PS quer cedências à esquerda a entrarem no programa eleitoral
Agora, no terreno o PS prepara-se para um discurso de duas cabeças, com parte do partido a defender que não se cortem as pontes com a direita — num piscar de olho ao decisivo eleitorado do centro –, e outra parte a insistir nos méritos do caminho da “geringonça”. A estratégia não é muito diferente da de 2015, em que António Costa saiu para o terreno com uma moção aprovada em congresso (em 2014) onde lançava a reconfiguração do arco da governação, chamando os partidos à esquerda do PS. Mais tarde havia de afirmar esse como o momento definidor da ‘geringonça’, mas na campanha de 2015 Carlos César e também Augusto Santos Silva não se pouparam nos ataques a PCP e Bloco de Esquerda com quem o partido se acabou, depois, por entender.
Seja qual for o caminho, há uma linha que o PS entende que deve ser seguida nesta altura e que passa pela inclusão no compromisso eleitoral para as legislativas antecipadas das medidas que saíram da negociação à esquerda. A decisão final caberá a António Costa — que esta noite dará a primeira enrevista pós-chumbo, na RTP –, mas no partido esse tem sido um caminho defendido até publicamente.
Duarte Cordeiro, atual secretário de Estado dos Assuntos Parlamentares (e muito próximo de Pedro Nuno Santos) defendeu, numa entrevista à Rádio Renascença e ao jornal Público, que “a partir do momento em que avançamos com um conjunto de disponibilidades não faz sentido o PS recuar sobre aquilo que se dispôs a fazer”. “Até para as pessoas perceberem que somos consequentes com aquilo que vamos negociando e que estamos de boa-fé quando negociamos”, notou o secretário de Estado. Duarte Cordeiro falava precisamente das cedências que o próprio António Costa tornou públicas, numa reunião da Comissão Política Nacional do PS.
Não é o único a defendê-lo. Ao Observador, um alto dirigente do partido diz que esse “deve” ser o caminho a seguir. “O PS assume por inteiro a proposta de Orçamento”, acrescenta ainda mais um dirigente socialista. “O PS não se desmente a si mesmo. A partir do momento em que assumiu essa disponibilidade, não a vai tirar de cima da mesa”, aponta outro dirigente.
Só que essas medidas não constam da proposta que foi entregue (e chumbada) no Parlamento. “Pois não, mas estão validadas pelo PS na reunião da Comissão Política Nacional”, recorda a mesma fonte. E foi esse mesmo órgão político que avaliou e validou as medidas como antecipação para 1 de janeiro de 2022 o aumento extraordinário das pensões (que na proposta de Orçamento estava só a partir e agosto), o alargamento só aumento extraordinário a todas as pensões com valor até 1.097 €, o fim do fator de sustentabilidade nas reformas a partir dos 60 anos para todos os indivíduos com mais de 80% de incapacidade durante pelo menos 15 anos, o aumento extraordinário do Mínimo de Existência em 200 euros, abrangendo mais cerca de 170 mil pessoas com isenção de IRS.
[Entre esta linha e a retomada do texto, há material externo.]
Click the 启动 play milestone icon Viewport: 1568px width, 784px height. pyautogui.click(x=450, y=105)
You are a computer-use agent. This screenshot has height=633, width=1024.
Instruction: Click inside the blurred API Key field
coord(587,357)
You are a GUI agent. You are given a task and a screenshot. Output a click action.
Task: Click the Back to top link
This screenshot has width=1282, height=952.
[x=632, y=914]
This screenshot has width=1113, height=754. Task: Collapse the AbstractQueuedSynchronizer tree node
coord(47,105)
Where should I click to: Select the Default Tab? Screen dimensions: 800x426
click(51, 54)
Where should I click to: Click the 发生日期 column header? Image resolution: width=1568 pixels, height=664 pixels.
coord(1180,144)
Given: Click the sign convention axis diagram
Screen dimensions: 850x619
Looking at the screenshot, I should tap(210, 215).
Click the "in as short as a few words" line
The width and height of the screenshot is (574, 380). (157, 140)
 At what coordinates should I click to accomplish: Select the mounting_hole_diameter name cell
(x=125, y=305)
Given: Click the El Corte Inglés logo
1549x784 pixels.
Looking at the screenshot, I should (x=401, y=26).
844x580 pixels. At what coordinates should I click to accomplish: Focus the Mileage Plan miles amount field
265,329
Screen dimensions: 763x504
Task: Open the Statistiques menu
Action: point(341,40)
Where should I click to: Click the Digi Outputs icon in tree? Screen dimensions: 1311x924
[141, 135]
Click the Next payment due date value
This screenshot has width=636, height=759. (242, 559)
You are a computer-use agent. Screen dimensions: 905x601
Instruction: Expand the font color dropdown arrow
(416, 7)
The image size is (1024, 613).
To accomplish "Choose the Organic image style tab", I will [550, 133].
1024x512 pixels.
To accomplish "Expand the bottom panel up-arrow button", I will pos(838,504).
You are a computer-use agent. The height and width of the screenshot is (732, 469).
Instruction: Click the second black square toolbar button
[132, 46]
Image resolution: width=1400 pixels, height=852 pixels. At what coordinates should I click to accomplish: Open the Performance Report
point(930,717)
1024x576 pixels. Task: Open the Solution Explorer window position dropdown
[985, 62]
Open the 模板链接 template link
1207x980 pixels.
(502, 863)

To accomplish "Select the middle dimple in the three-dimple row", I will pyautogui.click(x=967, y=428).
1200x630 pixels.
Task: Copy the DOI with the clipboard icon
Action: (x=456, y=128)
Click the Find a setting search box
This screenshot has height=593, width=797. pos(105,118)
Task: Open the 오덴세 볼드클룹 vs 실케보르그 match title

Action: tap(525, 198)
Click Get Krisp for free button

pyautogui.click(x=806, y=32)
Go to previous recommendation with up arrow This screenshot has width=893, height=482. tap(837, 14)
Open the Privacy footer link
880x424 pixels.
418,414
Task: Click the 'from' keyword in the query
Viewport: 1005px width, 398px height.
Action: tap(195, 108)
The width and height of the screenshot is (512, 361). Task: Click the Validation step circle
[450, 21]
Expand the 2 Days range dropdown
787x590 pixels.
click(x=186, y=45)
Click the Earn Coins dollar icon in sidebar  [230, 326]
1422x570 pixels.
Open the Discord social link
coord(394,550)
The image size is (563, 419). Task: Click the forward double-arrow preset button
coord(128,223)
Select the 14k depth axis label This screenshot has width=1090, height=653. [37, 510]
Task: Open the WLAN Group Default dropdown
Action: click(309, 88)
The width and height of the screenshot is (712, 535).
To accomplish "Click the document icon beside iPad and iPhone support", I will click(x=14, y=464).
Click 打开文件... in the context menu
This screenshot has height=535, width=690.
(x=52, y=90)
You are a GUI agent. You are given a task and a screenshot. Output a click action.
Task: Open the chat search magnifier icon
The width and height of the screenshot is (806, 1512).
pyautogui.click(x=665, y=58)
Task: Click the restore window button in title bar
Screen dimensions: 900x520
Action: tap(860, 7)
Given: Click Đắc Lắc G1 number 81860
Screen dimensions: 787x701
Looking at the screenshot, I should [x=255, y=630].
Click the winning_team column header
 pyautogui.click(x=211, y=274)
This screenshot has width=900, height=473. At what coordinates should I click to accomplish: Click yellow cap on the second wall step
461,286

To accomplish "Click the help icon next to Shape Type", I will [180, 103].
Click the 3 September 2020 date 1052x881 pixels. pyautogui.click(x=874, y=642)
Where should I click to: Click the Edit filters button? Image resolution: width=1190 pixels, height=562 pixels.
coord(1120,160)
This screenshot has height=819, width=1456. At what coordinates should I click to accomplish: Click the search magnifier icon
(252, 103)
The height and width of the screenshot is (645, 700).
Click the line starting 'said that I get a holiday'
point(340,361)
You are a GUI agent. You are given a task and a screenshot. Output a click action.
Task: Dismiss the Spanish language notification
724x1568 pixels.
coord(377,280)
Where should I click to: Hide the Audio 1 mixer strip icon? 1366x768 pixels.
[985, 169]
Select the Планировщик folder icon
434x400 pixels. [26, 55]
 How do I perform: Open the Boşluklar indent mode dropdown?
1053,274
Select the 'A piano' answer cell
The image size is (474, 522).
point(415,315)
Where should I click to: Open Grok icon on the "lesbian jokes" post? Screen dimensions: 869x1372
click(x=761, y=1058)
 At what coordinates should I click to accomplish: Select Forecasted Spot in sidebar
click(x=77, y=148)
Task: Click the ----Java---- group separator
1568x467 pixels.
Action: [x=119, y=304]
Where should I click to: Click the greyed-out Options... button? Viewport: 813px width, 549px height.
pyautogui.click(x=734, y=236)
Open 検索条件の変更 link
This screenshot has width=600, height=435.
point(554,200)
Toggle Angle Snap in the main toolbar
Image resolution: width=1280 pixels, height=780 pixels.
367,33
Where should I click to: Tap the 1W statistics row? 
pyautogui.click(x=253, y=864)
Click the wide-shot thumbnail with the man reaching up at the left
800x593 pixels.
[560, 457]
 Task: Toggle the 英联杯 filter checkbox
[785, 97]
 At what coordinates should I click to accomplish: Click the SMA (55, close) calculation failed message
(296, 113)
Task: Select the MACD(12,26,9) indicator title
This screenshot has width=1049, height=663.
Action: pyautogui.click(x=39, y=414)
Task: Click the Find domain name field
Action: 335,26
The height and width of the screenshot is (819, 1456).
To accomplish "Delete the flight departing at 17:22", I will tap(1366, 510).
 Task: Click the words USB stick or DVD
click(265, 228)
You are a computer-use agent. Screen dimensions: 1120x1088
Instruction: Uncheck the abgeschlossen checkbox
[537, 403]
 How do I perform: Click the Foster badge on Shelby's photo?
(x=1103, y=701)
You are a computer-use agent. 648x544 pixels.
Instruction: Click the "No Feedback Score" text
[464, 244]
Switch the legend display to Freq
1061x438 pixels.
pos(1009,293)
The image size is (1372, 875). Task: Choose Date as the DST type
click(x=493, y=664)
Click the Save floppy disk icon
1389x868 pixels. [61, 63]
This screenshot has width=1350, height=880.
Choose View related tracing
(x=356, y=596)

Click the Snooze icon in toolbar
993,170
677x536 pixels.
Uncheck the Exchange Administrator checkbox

Entre as propostas estava também uma nova trajetória de atualização do salário mínimo nacional que, já na data dessa reunião (ainda antes do chumbo do Orçamento) já apontava para o tempo de uma legislatura a arrancar em 2022, como acabou mesmo por acontecer. O plano do PS que tencionava deixar funções em 2023 era chegar aos 750 euros nesse ano, aos 800 euros em 2024 e 850 em 2025 — este é o ano do fim do mandato do Governo que vier a vencer as legislativas de 30 de janeiro.